Namun bagi saya, relawan dalam upaya penanggulangan bencana alam seperti ketika banjir bandang di Sentani, Kabupaten Jayapura beberapa tahun lalu, dan relawan pengungsian Nduga di Wamena berbeda dengan relawan yang terlibat mensukseskan PON XX di Papua. Relawan banjir bandang Sentani tidak direkrut oleh satu lembaga pemerintah, namun kesadaran individu atau kelompok atas nama kemanusian.
Berbeda dengan relawan PON yang harus diseleksi langsung oleh Komite Nasional Pemuda Indonesia (KNPI) Papua yang membidani bidang Sumberdaya Manusia (SDM) PB PON XX. Sebagai syarat, para relawan diwajibkan memiliki dan mengumpulkan Ijaza, E-KTP, pas photo 3×6, NPWP, SKCK, dan surat bebas narkoba sebagai persyaratan sebagai relawan. Selain adanya persyaratan yang harus dikumpulkan oleh para relawan yang tentunya mengeluarkan biaya. Para relawan dijanjikan akan dibayar upah mereka. Sebagaimana yang dikatakan Ketua Bidang SDM PB PON Mimika, Agus Hugo Kreey seperti dilansir di infopublik.com, bahwa para relawan nantinya akan diberi bayaran 300 ribu per hari. “Para relawan itu akan diberi imbalan 300 ribu per hari disesuaikan dengan jumlah hari hadir mereka bertugas di setiap arena pertandingan PON XX.” ungkap Kreey.
Jadi secara teknis dari bagaimana para relawan PON XX direkrut dan diseleksi hingga diumumkan menjadi relawan berbeda dengan relawan dalam penanggulangan bencana alam. Dari perbedaan teknis menjadi relawan hingga perbedan motivasi yang mendasari 25 ribu masyarakat pengangguran banyak berbondong-bondong menjadi relawan PON XX Papua. Kita bisa menyimpulkan tanpa terjebak dengan arti kata relawan itu sendiri.

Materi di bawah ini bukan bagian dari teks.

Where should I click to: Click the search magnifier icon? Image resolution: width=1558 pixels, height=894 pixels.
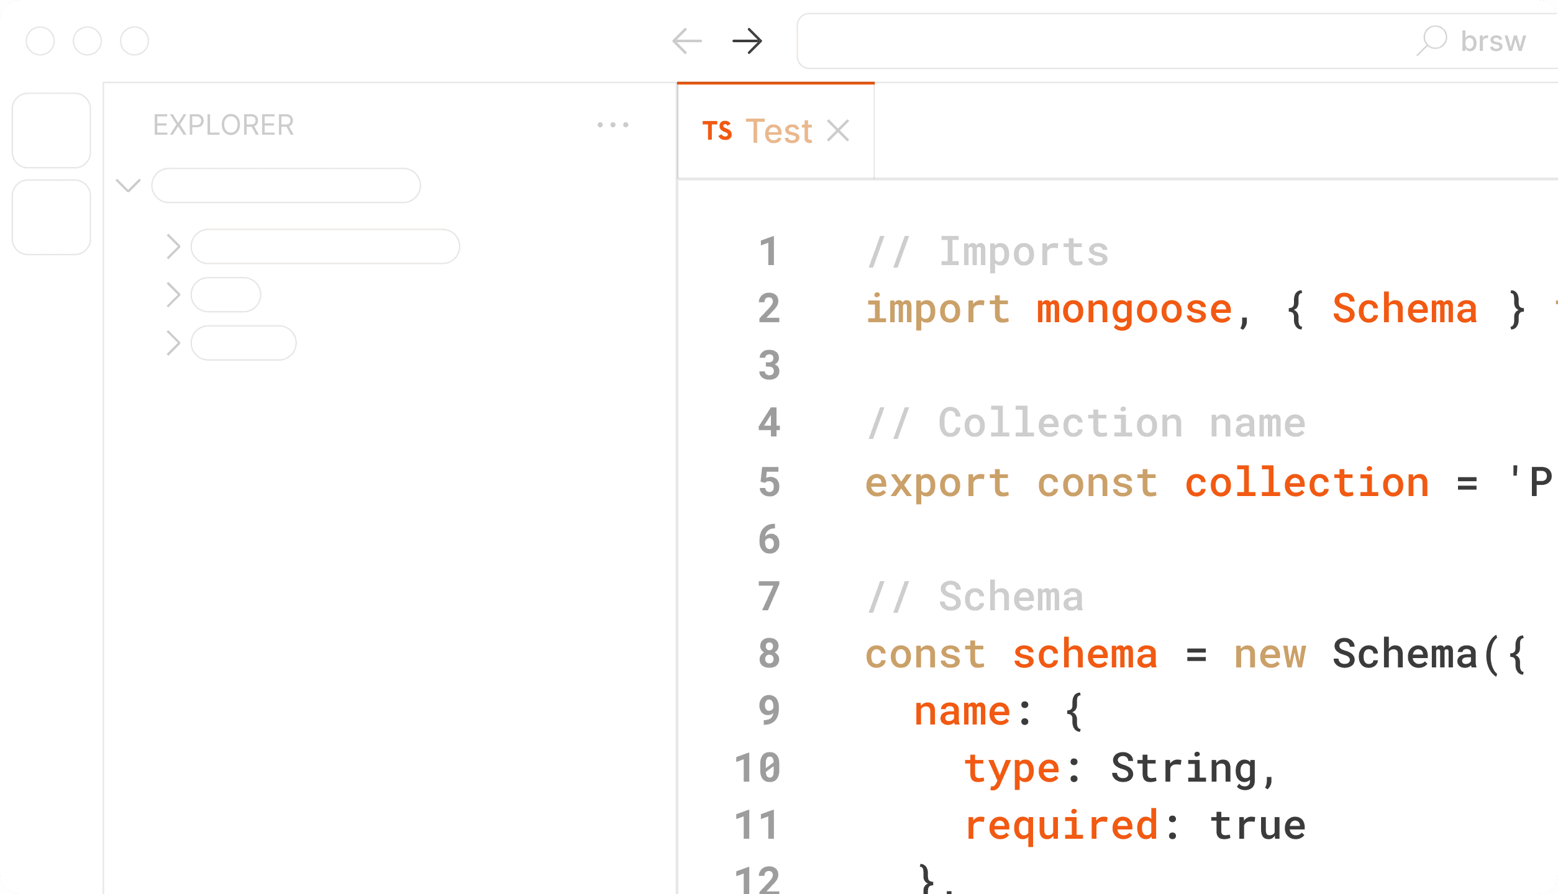(x=1432, y=40)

Dan seharusnya sebagai sesama manusia yang menolak perbudakan dan penindasan manusia atas manusia lain, kita harusnya bersolidaritas dengan para relawan untuk mendemo PB PON agar segera mungkin dapat membayar para relawan. Mengingat dari 25 ribu orang yang menjadi relawan PON ada kelas masyarakat lampisan bawa yang mengorbankan waktu, tenaga, dan pikiran untuk bisa mendapatkan upah. Dan motivasi ekonomi itu tak bisa menjadi alasan gerakan tak bersolidaritas bahkan mendeskreditkan perjuangan mereka untuk mendapatkan hak mereka.
Selain ada kelas masyarakat yang perlu dibelah agar mendapatkan haknya sebagai relawan. Penggunaan jasa 25 ribu orang relawan yang hingga hari ini belum dibayar dapat berujung pada eksploitasi kerja relawan. Dibayar langsung ke rekening, tapi tidak sesuai dengan perjanjian atau tidak sesuai dengan yang diketahui publik yaitu 300 ribu per hari.

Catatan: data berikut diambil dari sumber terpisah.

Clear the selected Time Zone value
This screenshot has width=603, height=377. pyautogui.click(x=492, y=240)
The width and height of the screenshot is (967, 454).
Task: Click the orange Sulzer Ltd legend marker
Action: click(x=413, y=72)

Mengapa harus demo? Jika tidak demo, BP PON XX Papua akan lupa diri setelah mendulang pujian atas nama rakyat karena suksesnya PON XX Papua. Sementara 25 ribu relawan yang di dalamnya ada ribuan massa rakyat kelas bawa yang menjadi kunci suksesnya PON XX, hanya akan mendapatkan dalil dan janji kosong yang tak akan terealisasikan. Jika terealisasikan pun bisa jadi tak sesuai janji.
Bisa dikatakan bahwa, fakta di depan mata kita yakni, Papua yang punya gunung emas, Jawa Timur yang punya smelternya, akibat rakyat dapat tipu oleh para elit dengan emas di PON XX Papua. Sementara dong (panitia PON dan Pemprov Papua) dengan elit Jakarta berbagi hasil emas yang di bawa kabur ke Jawa Timur.